---------- EXCERPTED DATA
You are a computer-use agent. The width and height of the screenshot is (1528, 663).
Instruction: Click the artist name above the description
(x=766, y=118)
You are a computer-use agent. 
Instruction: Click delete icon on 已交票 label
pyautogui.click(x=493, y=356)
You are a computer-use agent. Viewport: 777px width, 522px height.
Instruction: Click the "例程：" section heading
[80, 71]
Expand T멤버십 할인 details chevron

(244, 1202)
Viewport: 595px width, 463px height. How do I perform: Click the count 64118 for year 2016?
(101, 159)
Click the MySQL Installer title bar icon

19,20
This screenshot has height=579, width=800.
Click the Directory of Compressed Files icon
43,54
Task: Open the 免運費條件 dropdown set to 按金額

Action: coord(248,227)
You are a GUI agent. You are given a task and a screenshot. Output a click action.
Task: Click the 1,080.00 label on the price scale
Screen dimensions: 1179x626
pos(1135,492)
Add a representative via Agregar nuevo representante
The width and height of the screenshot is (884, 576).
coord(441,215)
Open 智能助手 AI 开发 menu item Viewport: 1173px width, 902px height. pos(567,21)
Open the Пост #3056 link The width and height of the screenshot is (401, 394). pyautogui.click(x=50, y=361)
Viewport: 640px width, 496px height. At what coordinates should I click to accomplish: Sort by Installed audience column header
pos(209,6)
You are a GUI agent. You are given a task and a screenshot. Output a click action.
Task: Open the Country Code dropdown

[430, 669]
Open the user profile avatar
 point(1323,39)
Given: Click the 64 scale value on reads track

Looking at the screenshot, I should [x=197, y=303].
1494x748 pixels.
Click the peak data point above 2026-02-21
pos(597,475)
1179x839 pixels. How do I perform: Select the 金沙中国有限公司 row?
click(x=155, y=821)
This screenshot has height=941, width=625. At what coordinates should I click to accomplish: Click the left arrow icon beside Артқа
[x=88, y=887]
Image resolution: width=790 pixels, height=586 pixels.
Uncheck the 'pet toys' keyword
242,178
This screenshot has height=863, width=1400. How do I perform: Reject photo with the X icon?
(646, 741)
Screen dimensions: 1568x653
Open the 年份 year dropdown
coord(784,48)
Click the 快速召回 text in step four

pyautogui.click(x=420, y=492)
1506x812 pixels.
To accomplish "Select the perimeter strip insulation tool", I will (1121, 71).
--------------------
EXERCISE DIRECTIONS: All entries given above should be transcribed exactly, with none omitted.

RESPONSE FOR THIS EXERCISE:
You are a computer-use agent. The width and height of the screenshot is (1528, 663).
Instruction: Click the artist name above the description
(x=766, y=118)
You are a computer-use agent. 
Instruction: Click delete icon on 已交票 label
pyautogui.click(x=493, y=356)
You are a computer-use agent. Viewport: 777px width, 522px height.
Instruction: Click the "例程：" section heading
[80, 71]
Expand T멤버십 할인 details chevron

(244, 1202)
Viewport: 595px width, 463px height. How do I perform: Click the count 64118 for year 2016?
(101, 159)
Click the MySQL Installer title bar icon

19,20
This screenshot has height=579, width=800.
Click the Directory of Compressed Files icon
43,54
Task: Open the 免運費條件 dropdown set to 按金額

Action: coord(248,227)
You are a GUI agent. You are given a task and a screenshot. Output a click action.
Task: Click the 1,080.00 label on the price scale
Screen dimensions: 1179x626
pos(1135,492)
Add a representative via Agregar nuevo representante
The width and height of the screenshot is (884, 576).
coord(441,215)
Open 智能助手 AI 开发 menu item Viewport: 1173px width, 902px height. pos(567,21)
Open the Пост #3056 link The width and height of the screenshot is (401, 394). pyautogui.click(x=50, y=361)
Viewport: 640px width, 496px height. At what coordinates should I click to accomplish: Sort by Installed audience column header
pos(209,6)
You are a GUI agent. You are given a task and a screenshot. Output a click action.
Task: Open the Country Code dropdown

[430, 669]
Open the user profile avatar
 point(1323,39)
Given: Click the 64 scale value on reads track

Looking at the screenshot, I should [x=197, y=303].
1494x748 pixels.
Click the peak data point above 2026-02-21
pos(597,475)
1179x839 pixels. How do I perform: Select the 金沙中国有限公司 row?
click(x=155, y=821)
This screenshot has height=941, width=625. At what coordinates should I click to accomplish: Click the left arrow icon beside Артқа
[x=88, y=887]
Image resolution: width=790 pixels, height=586 pixels.
Uncheck the 'pet toys' keyword
242,178
This screenshot has height=863, width=1400. How do I perform: Reject photo with the X icon?
(646, 741)
Screen dimensions: 1568x653
Open the 年份 year dropdown
coord(784,48)
Click the 快速召回 text in step four

pyautogui.click(x=420, y=492)
1506x812 pixels.
To accomplish "Select the perimeter strip insulation tool", I will (1121, 71).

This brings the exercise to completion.